-- Task directions --
From the line containing "Select the Unique" down to the line containing "This screenshot has width=1400, height=900." in the records below, reproduce every line exactly, ends included, and omit all others.

-- Dataset extract --
--------------------------------

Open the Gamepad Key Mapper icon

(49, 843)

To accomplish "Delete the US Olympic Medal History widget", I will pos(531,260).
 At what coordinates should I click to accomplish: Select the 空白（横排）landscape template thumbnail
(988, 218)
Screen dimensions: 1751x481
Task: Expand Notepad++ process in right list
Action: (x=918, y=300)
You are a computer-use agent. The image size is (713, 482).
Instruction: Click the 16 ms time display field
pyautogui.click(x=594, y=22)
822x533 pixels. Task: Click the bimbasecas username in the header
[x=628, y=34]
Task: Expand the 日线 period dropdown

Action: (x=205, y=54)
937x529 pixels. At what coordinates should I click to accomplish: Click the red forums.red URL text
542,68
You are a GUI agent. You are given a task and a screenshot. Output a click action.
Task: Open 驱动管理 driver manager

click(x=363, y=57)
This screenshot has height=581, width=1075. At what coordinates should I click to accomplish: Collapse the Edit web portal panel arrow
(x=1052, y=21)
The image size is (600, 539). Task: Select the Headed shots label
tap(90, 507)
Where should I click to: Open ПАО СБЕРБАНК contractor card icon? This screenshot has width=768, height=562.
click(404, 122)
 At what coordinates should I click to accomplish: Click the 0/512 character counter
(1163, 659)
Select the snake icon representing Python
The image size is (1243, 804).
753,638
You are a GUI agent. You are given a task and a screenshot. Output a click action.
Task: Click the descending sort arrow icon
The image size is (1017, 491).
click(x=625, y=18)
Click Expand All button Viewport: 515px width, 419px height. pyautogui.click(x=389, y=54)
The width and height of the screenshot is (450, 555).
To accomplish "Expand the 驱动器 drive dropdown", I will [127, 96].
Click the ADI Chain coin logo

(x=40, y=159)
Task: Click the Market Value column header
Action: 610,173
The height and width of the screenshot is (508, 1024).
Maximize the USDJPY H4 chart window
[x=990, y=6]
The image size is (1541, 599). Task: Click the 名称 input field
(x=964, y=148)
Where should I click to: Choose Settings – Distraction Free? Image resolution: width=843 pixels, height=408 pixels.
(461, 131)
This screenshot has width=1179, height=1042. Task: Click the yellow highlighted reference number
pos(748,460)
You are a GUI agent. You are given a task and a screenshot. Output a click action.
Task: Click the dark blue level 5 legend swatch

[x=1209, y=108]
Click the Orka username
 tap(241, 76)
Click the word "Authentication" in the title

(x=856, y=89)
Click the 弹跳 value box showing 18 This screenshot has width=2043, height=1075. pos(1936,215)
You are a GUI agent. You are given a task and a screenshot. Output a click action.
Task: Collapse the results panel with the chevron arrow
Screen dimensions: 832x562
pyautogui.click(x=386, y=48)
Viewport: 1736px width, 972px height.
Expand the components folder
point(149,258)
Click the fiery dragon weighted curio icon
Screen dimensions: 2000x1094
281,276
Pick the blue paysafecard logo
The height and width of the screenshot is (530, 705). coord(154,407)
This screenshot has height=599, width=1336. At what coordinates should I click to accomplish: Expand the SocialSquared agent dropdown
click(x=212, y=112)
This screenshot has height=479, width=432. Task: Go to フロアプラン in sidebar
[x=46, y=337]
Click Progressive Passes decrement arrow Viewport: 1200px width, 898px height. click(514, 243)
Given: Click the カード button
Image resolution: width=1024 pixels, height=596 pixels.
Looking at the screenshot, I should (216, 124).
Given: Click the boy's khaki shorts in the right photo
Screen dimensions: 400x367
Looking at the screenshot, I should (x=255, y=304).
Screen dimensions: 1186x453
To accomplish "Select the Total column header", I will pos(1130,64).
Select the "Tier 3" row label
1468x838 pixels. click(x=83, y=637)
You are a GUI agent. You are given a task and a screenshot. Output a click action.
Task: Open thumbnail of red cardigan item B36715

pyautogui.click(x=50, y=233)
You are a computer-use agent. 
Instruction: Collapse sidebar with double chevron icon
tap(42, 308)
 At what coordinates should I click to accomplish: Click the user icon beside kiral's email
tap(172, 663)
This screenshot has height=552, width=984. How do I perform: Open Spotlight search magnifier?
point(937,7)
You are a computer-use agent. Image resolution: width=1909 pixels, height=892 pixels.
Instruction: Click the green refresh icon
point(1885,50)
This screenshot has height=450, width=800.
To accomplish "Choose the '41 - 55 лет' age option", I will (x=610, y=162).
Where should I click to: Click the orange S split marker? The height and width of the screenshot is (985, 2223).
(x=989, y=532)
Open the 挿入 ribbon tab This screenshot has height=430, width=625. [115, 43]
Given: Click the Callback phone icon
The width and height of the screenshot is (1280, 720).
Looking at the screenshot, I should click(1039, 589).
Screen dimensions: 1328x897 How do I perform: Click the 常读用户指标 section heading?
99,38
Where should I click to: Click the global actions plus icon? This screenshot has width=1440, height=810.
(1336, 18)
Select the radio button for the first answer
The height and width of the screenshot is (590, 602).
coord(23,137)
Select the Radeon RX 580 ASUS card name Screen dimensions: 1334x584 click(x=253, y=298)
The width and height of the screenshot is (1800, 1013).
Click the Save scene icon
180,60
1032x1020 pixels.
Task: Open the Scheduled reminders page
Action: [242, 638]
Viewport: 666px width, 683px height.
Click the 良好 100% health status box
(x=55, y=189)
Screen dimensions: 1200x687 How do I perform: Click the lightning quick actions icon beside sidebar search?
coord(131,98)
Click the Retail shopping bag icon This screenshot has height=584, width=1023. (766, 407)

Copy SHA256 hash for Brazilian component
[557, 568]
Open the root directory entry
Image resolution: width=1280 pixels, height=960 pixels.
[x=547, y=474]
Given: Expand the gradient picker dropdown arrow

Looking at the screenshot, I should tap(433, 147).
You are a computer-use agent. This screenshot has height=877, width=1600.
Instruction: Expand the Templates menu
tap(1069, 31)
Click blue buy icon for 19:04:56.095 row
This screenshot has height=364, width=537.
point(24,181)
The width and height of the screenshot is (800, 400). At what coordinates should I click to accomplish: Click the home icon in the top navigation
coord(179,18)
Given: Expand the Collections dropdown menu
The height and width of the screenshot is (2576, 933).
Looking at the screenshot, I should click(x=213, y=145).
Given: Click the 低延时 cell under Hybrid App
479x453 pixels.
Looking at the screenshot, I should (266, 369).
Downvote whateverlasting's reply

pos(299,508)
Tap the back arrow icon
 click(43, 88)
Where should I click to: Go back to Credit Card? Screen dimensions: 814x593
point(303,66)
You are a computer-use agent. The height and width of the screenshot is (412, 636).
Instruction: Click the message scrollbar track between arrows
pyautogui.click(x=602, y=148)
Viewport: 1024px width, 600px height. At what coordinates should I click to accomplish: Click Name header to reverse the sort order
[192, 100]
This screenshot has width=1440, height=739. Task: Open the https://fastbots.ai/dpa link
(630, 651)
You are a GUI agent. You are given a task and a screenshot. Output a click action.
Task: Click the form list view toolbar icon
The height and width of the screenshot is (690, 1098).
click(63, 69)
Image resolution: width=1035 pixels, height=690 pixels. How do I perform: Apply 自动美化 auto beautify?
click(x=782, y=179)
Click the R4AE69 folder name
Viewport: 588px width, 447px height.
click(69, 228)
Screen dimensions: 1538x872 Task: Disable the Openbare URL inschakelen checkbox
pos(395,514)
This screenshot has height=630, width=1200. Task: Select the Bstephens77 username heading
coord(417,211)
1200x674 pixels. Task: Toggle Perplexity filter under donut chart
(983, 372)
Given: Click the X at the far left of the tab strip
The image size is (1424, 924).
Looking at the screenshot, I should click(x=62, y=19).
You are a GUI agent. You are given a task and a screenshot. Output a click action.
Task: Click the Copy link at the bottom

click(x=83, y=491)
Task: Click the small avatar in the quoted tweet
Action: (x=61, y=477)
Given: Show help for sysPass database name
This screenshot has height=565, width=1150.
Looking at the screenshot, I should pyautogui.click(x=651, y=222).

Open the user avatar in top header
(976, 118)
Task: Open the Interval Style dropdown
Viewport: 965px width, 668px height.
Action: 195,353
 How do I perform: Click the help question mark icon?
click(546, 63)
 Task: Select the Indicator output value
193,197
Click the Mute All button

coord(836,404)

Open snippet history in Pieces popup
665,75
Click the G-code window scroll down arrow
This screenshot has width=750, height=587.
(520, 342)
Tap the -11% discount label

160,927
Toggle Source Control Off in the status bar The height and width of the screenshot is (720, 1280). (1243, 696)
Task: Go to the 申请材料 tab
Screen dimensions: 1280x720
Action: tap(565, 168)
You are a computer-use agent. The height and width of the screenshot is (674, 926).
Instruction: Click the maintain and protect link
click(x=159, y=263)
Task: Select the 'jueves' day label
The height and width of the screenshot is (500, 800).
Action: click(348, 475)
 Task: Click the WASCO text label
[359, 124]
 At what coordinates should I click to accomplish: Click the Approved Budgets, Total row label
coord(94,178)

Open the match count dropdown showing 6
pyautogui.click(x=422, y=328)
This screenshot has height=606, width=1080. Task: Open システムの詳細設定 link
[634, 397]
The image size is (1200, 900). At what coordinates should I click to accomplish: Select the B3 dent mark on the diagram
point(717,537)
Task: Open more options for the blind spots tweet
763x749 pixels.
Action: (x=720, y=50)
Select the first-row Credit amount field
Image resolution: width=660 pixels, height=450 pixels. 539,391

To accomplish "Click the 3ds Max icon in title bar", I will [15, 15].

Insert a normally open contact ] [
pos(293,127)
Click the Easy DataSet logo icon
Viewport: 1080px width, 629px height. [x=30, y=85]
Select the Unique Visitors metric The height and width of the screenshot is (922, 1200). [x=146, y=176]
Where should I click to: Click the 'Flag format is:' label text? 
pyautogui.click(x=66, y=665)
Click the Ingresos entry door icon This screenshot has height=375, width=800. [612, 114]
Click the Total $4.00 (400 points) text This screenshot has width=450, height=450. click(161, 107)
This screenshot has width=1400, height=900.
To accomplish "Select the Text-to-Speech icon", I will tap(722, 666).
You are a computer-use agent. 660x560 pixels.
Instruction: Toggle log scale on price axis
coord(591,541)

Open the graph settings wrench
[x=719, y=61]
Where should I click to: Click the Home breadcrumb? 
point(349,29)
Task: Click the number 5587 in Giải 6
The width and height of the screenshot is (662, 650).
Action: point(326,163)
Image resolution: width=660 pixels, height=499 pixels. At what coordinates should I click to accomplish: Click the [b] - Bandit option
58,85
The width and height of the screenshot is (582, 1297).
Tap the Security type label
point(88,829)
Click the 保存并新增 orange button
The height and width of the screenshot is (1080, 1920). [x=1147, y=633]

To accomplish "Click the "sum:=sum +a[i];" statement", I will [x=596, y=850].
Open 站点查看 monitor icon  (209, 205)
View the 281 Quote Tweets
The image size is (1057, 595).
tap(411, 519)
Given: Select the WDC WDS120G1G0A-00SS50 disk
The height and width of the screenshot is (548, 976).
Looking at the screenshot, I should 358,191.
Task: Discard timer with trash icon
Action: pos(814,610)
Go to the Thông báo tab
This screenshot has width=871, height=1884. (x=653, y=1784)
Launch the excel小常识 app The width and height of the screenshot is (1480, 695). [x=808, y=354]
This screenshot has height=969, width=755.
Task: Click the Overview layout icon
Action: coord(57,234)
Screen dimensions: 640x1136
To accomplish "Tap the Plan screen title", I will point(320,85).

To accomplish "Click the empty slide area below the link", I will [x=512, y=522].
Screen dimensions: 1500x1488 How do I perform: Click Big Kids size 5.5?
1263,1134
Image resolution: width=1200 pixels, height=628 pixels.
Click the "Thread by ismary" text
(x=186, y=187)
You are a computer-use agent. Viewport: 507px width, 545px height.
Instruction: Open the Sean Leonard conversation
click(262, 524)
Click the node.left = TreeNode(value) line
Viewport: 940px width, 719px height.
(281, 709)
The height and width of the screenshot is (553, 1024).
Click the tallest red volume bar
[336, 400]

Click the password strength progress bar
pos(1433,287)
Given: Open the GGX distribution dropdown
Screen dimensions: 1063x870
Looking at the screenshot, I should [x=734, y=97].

--------------------------------

-- Result for this task --
Select the Unique Visitors metric The height and width of the screenshot is (922, 1200). [x=146, y=176]
Where should I click to: Click the 'Flag format is:' label text? 
pyautogui.click(x=66, y=665)
Click the Ingresos entry door icon This screenshot has height=375, width=800. [612, 114]
Click the Total $4.00 (400 points) text This screenshot has width=450, height=450. click(161, 107)
This screenshot has width=1400, height=900.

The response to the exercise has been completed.